El seguimiento mediático del caso también tuvo un impacto profundo. Leticia relató que escuchaba constantemente referencias a cómo había quedado el cuerpo de su madre y a la violencia sufrida, lo que la hacía sentirse a la vez espectadora y víctima. Para ella, el proceso judicial fue difícil de entender por su complejidad, las múltiples hipótesis y los cambios de fiscales.

Aún hoy, asegura, la angustia central reside en no saber qué ocurrió realmente y por qué fue asesinada Paulina, en un contexto en el que —según sostiene— se borraron pruebas y existieron maniobras de encubrimiento eficaces.

La búsqueda de una figura materna

Durante la infancia y la adolescencia buscó constantemente una figura materna que compensara la ausencia. Fue criada mayormente por adultos y atravesó crisis emocionales marcadas por soledad, ansiedad, ataques de pánico y episodios de autolesión.

En ese período encontró contención en docentes de la escuela secundaria y en la danza, disciplina a la que dedicó muchas horas. Entre esas educadoras conoció a quien hoy considera su madre adoptiva, un vínculo que se consolidó a partir de la escucha y el acompañamiento emocional que ella necesitaba.

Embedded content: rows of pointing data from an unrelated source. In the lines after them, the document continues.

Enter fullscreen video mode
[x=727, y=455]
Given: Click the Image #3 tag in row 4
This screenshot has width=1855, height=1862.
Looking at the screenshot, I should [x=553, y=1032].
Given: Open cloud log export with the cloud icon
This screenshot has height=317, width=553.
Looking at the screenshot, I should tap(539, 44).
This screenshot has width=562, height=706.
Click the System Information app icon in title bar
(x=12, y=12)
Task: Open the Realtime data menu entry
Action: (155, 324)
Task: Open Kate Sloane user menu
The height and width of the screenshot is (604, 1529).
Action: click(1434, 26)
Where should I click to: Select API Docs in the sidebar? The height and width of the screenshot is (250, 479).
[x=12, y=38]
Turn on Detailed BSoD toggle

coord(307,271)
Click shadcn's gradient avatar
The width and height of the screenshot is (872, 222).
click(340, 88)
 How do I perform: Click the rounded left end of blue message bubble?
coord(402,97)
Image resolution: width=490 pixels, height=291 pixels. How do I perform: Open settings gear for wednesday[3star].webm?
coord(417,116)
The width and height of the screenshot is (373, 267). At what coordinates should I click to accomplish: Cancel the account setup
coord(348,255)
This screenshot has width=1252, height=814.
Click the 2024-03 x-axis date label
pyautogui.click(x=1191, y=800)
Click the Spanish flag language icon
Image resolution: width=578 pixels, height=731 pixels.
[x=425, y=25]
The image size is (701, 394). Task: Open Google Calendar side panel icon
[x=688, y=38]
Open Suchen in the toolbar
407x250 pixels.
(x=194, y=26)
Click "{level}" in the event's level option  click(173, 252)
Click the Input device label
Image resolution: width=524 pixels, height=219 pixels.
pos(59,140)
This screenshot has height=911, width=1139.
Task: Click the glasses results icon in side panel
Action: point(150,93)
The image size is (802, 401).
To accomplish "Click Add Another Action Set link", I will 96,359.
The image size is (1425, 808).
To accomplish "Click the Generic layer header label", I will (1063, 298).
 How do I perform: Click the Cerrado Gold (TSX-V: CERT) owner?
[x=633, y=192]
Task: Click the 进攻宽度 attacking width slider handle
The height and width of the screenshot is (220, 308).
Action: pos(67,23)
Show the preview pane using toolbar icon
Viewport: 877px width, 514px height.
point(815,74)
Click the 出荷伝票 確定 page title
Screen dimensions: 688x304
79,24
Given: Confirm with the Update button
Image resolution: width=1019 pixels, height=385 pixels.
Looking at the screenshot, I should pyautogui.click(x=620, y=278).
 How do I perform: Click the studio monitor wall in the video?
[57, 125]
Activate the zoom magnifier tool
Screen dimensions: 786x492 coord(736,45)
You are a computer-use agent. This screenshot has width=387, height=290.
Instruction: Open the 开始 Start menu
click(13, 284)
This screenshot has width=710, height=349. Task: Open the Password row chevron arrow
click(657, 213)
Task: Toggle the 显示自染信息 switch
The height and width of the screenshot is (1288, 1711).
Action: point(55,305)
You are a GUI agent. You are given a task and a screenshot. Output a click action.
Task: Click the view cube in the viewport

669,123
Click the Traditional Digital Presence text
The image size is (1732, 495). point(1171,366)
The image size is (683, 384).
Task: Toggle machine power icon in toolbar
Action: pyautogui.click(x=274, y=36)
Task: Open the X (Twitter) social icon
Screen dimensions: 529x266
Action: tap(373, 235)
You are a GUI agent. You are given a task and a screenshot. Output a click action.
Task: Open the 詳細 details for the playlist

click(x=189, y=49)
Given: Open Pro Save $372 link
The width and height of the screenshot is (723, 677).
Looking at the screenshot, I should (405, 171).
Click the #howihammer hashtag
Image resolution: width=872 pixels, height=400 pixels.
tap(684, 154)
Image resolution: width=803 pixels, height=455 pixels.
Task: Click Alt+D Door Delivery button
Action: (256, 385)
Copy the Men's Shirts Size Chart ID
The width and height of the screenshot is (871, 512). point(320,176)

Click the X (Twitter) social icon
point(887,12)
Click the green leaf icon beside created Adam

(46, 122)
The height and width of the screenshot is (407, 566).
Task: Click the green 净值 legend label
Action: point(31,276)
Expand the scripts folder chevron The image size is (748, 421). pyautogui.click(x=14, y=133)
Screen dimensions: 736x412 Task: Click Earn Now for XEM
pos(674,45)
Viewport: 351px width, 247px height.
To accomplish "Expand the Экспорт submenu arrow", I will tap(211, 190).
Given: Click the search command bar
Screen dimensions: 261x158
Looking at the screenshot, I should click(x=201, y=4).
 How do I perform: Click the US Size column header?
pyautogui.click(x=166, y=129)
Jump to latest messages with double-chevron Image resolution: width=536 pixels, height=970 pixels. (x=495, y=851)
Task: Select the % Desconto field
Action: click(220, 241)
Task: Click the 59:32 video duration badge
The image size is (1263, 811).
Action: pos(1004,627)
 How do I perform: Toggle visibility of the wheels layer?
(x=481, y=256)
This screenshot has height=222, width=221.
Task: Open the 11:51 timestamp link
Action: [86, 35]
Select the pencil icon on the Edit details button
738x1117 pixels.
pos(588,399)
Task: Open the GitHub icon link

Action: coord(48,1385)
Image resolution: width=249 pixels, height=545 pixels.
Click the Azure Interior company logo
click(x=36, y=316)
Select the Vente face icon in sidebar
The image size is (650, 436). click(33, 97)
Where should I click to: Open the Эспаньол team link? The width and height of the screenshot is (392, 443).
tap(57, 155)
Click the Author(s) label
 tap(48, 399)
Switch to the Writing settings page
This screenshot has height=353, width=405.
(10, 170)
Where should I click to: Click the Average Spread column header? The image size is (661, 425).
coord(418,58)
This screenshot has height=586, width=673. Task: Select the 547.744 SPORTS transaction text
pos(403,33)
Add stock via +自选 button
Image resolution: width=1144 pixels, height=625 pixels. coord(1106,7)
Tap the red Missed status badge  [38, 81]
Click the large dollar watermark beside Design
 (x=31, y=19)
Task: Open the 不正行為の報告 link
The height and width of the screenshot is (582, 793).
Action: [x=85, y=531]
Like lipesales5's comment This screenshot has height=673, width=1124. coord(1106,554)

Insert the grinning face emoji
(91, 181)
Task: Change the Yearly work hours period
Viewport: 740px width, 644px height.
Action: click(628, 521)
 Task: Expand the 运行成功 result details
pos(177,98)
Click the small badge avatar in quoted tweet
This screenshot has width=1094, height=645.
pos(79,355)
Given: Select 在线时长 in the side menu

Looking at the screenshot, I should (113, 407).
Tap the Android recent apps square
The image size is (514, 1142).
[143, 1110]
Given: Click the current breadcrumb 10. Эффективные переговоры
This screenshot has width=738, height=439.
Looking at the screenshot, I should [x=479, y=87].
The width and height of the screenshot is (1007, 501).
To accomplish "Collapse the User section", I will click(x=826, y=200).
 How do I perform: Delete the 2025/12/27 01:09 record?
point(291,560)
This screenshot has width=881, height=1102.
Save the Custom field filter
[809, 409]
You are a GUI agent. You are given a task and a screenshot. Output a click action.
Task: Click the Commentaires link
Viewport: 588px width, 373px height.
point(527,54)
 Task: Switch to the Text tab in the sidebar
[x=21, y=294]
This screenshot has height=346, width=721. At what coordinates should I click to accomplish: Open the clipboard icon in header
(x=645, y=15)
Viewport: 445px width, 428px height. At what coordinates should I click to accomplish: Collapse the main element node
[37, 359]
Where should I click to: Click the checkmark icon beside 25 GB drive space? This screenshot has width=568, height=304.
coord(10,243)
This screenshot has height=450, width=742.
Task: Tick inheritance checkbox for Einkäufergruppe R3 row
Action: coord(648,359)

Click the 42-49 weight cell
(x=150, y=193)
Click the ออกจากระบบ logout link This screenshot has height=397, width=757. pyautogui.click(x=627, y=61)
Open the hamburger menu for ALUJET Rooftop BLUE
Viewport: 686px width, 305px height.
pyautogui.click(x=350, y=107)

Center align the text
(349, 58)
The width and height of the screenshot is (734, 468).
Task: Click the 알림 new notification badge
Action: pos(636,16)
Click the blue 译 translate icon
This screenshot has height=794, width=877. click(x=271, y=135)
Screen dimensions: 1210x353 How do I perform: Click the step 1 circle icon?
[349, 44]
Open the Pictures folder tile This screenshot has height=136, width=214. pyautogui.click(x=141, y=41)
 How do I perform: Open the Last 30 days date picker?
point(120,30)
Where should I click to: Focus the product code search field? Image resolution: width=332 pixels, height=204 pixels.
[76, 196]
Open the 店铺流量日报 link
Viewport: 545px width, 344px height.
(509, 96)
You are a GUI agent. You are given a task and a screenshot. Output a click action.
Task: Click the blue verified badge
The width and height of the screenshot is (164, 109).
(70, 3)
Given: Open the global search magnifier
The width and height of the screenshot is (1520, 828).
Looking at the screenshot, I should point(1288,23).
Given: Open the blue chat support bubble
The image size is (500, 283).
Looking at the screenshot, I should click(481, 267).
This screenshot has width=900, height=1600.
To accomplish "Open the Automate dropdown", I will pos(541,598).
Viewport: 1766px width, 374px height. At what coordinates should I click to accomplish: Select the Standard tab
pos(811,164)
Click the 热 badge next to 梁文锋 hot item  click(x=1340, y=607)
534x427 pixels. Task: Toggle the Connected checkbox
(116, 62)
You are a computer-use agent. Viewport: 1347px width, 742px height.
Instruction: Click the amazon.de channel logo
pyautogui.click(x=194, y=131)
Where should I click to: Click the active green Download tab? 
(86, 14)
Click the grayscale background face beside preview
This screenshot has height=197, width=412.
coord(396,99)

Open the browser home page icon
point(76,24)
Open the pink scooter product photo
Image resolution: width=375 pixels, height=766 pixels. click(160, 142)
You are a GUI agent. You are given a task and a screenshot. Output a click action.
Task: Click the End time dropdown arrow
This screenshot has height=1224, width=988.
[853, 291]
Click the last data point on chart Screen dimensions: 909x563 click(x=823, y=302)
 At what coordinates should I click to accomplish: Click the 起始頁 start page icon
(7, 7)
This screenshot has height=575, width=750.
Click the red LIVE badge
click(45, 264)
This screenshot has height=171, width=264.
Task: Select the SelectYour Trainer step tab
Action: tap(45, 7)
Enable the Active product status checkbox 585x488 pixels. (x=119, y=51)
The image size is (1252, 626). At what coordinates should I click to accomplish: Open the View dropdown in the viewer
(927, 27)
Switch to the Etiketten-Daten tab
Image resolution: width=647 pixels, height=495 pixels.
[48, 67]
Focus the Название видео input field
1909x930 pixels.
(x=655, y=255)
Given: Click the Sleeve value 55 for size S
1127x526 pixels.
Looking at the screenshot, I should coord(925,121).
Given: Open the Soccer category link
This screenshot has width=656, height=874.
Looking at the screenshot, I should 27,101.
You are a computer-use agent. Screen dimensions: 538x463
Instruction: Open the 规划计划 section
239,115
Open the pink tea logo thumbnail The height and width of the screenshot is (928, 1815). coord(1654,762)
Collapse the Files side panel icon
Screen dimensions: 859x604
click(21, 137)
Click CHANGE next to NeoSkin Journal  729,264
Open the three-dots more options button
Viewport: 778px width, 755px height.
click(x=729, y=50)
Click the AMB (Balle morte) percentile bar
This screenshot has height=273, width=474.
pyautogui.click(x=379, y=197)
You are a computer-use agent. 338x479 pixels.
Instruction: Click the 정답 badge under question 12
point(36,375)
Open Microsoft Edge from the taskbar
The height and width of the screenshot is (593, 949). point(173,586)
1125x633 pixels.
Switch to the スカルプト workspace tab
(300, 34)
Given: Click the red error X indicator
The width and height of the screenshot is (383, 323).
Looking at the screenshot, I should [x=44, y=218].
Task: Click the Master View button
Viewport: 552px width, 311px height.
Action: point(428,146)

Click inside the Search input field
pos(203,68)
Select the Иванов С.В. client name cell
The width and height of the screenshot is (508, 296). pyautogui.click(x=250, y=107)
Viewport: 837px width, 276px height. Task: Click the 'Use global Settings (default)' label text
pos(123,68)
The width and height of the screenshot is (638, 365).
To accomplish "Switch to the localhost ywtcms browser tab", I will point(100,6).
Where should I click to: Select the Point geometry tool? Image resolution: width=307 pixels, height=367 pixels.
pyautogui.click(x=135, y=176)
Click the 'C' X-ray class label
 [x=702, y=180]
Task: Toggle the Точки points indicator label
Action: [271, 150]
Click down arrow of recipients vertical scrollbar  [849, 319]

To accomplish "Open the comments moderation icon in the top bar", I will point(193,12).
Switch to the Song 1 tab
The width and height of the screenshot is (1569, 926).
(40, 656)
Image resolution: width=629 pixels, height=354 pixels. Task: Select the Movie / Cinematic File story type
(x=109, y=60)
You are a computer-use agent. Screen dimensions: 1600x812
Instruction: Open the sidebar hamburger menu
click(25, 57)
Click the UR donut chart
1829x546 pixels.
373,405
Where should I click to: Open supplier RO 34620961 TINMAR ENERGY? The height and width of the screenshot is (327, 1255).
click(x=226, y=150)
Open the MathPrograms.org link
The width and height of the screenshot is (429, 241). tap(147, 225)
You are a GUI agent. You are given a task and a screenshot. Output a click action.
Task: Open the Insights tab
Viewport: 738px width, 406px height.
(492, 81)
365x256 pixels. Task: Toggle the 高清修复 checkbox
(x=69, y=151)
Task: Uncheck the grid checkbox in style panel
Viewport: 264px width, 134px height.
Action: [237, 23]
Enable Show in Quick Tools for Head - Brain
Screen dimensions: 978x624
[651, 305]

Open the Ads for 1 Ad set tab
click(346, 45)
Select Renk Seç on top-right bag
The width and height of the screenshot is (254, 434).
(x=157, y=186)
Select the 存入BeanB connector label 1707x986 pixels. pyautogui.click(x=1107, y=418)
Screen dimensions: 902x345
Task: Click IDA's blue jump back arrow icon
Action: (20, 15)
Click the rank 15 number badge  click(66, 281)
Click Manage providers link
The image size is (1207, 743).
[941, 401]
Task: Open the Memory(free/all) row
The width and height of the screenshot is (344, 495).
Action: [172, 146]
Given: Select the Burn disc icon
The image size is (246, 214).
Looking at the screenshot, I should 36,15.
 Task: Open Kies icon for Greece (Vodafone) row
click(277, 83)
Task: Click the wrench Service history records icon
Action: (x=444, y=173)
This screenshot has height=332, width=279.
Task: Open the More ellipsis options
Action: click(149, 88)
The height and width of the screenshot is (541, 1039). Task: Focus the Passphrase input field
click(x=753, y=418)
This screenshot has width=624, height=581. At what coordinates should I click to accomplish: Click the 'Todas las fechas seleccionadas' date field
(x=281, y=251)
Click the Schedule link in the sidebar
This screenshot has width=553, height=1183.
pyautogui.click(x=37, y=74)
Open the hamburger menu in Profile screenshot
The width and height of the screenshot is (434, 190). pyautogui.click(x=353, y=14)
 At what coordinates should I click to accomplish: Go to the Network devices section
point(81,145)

Hoy, radicada en Río Negro, Leticia reconstruyó su vida lejos del escenario tucumano, pero lleva consigo una demanda de justicia que no se apaga con el paso del tiempo. "La angustia es no saber qué pasó ni por qué la mataron", resume, en una frase que condensa veinte años de silencio judicial y dolor personal.

El caso de Paulina Lebbos, una joven de 28 años desaparecida el 26 de febrero de 2006 y hallada sin vida días después en un paraje cercano a Tafí Viejo, cumple dos décadas con múltiples imputaciones, procesamientos y absoluciones, pero sin una condena firme por el crimen.